● **Directives**
[a] List each distinct array shape written out in the RNN layer steps.
[b] Does each statement agree with the RNN layer steps? Answer yes or no for each, quoting the words of the steps that decide it.
(i) The first two-dimensional array taken from the data is `data[:, 0, :]`.
(ii) The `RNNLayer` must output arrays with the same dimensionality as its inputs.
(iii) The hidden state is set once and then stays fixed.
[c] Extend the RNN layer steps past the last one shown.
---- Text block
1. Select a two-dimensional array from the second axis, starting with `data[:, 0, :]`. This ndarray will have shape `(batch_size, num_features)`.

2. Initialize a **hidden state** for the `RNNLayer` that will continually get updated with each sequence element passed in, this time of shape `(batch_size, hidden_size)`. This ndarray will represent the layer’s **accumulated information** about the data that has been passed in during the prior time steps.

3. Pass these two ndarrays forward through the first time step in this layer. We'll end up designing `RNNLayer` to output `ndarrays` of different dimensionality than the inputs, just like regular Dense layers can, so the output will be of shape `(batch_size, num_outputs)`. In addition, update the neural network’s representation for **each observation**: at **each time step**, our `RNNLayer` should also output an ndarray of shape `(batch_size, hidden_size)`.

4. Select the next two-dimensional array from data: `data[:, 1, :]`.
--------
---- Rows
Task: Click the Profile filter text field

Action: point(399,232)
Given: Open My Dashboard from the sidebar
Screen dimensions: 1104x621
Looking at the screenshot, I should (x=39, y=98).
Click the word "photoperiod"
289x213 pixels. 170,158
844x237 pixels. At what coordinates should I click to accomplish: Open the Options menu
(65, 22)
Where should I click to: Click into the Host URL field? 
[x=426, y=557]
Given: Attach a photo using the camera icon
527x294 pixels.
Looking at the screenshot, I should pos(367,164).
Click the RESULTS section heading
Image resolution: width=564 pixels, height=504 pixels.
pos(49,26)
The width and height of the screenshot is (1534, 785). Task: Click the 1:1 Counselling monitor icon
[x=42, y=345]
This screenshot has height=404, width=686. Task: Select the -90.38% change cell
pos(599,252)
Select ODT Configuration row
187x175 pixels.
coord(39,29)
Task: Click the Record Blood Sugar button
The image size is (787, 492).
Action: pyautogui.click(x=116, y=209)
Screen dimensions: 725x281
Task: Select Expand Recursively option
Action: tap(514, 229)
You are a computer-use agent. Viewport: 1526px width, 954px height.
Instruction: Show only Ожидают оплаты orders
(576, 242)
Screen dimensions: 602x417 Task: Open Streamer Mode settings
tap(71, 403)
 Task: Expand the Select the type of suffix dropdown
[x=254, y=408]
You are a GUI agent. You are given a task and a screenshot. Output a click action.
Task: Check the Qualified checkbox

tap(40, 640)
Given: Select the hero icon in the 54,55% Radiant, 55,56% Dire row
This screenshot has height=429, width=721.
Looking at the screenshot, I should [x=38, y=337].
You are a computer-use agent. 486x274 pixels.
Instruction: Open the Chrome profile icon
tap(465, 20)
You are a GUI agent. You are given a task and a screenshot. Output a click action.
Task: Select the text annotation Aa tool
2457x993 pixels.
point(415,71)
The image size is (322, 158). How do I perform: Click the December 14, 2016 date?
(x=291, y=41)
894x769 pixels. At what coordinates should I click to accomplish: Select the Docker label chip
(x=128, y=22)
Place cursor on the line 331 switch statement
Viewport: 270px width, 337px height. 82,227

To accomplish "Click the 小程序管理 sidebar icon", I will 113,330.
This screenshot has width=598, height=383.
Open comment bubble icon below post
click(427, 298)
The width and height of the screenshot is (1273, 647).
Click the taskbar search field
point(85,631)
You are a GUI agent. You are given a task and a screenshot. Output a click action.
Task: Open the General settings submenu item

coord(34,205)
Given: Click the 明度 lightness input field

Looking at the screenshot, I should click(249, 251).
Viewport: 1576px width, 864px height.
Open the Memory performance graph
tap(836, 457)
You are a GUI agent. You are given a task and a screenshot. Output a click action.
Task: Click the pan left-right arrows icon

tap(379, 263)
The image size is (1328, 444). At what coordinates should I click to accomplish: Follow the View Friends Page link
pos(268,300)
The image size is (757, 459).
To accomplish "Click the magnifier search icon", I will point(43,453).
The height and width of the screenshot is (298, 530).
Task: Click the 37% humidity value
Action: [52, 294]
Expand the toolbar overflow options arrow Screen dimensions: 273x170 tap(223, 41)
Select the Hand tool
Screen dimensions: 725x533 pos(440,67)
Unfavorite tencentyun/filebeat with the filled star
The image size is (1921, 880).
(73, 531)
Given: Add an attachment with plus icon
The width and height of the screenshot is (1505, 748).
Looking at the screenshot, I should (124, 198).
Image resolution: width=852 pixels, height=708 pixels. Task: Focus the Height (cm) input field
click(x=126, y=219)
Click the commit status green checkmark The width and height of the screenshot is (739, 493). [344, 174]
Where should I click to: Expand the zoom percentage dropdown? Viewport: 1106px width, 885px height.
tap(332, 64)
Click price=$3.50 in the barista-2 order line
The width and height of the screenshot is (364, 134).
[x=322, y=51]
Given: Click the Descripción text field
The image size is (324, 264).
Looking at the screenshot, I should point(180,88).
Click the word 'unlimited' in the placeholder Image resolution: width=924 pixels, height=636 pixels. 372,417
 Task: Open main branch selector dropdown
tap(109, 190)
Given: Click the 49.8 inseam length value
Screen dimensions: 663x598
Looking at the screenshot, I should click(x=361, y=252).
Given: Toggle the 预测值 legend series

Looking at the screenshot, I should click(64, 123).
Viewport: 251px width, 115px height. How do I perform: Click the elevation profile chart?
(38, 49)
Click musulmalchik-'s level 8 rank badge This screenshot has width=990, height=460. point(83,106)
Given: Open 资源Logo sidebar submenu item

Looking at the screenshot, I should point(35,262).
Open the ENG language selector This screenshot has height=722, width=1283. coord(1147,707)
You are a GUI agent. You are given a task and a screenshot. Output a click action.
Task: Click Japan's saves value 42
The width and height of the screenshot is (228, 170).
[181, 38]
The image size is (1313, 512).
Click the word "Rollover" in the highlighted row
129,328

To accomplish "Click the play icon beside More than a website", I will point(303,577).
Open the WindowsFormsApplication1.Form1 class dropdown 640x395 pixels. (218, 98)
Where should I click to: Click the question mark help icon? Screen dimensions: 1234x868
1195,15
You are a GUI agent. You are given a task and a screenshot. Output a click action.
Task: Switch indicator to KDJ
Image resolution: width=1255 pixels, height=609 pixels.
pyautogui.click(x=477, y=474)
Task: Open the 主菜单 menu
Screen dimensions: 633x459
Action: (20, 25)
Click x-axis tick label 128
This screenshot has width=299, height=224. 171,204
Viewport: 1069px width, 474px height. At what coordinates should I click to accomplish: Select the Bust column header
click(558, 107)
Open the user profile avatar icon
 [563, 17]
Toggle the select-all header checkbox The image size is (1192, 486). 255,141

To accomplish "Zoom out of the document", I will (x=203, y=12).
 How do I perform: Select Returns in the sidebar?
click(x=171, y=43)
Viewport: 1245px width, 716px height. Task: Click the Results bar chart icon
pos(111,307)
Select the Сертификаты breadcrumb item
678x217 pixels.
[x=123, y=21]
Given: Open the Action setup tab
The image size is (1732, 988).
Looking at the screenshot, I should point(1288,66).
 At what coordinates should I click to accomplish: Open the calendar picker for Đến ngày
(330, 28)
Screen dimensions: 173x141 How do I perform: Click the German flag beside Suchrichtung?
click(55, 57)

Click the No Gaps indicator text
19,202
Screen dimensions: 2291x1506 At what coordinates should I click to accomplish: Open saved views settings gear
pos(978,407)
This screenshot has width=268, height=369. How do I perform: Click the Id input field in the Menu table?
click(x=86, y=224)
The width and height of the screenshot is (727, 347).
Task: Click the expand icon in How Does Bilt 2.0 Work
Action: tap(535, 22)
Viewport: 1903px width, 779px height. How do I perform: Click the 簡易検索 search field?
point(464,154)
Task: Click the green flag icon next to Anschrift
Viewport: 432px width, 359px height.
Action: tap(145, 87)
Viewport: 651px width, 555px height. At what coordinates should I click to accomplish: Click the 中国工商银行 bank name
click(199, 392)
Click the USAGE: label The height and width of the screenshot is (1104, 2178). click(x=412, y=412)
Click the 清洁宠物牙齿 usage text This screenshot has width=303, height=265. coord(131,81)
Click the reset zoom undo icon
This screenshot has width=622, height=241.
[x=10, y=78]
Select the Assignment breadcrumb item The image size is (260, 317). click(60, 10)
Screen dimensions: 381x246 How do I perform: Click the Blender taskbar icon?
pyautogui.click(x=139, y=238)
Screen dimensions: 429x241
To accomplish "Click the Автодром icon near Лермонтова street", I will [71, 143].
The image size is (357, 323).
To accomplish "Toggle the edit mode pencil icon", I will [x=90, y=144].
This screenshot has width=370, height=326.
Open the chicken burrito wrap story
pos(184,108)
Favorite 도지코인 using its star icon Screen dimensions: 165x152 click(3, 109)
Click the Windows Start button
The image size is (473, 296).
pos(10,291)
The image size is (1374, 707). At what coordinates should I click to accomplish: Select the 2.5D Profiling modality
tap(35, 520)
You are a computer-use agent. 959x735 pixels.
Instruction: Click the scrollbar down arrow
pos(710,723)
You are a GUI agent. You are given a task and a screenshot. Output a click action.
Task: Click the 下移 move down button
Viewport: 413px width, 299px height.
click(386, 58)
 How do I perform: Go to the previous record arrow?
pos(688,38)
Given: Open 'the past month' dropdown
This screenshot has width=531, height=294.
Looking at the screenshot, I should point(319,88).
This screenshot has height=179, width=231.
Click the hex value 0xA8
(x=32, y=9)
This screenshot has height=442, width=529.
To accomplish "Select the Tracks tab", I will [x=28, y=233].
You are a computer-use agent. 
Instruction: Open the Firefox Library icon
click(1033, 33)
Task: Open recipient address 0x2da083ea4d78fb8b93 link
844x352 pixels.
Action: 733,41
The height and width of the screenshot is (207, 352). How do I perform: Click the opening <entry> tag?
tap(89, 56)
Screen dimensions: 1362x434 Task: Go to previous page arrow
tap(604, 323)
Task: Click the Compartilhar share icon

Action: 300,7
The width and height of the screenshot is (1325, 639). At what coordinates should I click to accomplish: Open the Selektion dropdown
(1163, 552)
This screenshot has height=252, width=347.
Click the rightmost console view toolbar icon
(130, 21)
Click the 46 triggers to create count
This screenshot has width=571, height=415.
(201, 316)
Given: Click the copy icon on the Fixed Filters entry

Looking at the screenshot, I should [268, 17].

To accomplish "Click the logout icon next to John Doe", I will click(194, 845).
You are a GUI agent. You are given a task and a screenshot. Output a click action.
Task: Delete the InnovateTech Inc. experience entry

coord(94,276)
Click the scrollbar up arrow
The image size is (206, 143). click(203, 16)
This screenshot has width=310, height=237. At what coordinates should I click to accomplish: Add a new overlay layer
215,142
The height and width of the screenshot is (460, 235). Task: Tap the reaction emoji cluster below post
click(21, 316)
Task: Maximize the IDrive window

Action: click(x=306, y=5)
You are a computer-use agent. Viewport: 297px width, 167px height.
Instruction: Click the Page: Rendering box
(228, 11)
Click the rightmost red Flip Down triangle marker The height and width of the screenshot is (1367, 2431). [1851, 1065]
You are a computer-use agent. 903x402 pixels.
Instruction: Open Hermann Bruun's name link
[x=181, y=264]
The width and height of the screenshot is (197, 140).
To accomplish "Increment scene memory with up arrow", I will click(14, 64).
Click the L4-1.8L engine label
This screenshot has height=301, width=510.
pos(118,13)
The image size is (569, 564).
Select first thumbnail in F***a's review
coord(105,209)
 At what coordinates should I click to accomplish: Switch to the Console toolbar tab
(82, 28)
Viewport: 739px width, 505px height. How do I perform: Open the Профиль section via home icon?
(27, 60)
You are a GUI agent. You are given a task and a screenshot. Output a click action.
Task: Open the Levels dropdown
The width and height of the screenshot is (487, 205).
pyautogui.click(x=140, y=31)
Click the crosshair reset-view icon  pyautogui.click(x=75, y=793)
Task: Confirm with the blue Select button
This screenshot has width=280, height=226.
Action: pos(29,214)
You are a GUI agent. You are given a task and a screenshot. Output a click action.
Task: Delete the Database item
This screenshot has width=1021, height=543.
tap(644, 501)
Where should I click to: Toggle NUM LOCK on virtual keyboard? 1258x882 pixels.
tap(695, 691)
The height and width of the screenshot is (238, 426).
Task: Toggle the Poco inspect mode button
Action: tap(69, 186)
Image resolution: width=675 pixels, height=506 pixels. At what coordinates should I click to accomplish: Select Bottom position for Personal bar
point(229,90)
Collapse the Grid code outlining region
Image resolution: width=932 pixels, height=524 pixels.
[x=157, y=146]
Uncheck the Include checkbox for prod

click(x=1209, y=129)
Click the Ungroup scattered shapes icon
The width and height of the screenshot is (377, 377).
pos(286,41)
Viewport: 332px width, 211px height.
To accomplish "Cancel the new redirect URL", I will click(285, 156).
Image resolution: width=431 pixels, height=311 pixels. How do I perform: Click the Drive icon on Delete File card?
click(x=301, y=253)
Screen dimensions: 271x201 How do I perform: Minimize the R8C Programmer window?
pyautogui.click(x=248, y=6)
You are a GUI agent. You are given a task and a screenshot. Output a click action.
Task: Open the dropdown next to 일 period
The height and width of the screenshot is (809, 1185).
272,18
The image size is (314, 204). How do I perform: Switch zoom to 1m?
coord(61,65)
--------
● **Answers below**
[a]
`(batch_size, num_features)`
`(batch_size, hidden_size)`
`(batch_size, num_outputs)`

[b]
(i) Yes: "starting with `data[:, 0, :]`"
(ii) No: "output `ndarrays` of different dimensionality than the inputs"
(iii) No: "will continually get updated with each sequence element passed in"

[c]
5. Pass this data, as well as the values of the `RNN`’s representations outputted at the first time step, into the second time step at this layer to get another output of shape `(batch_size, num_outputs)`, as well as updated representations of shape `(batch_size, hidden_size)`.

6. Continue until all sequence_length time steps have been passed through the layer. Then concatenate all the results together to get an output from that layer of shape `(batch_size, sequence_length, num_outputs)`.

This gives us an idea of how our `RNNLayers` should work—and we'll solidify this understanding when we code it up—but it also hints that we'll need another class to handle receiving the data and updating the layer's hidden state at each time step. For this we'll use the `RNNNode`, the next class we’ll cover.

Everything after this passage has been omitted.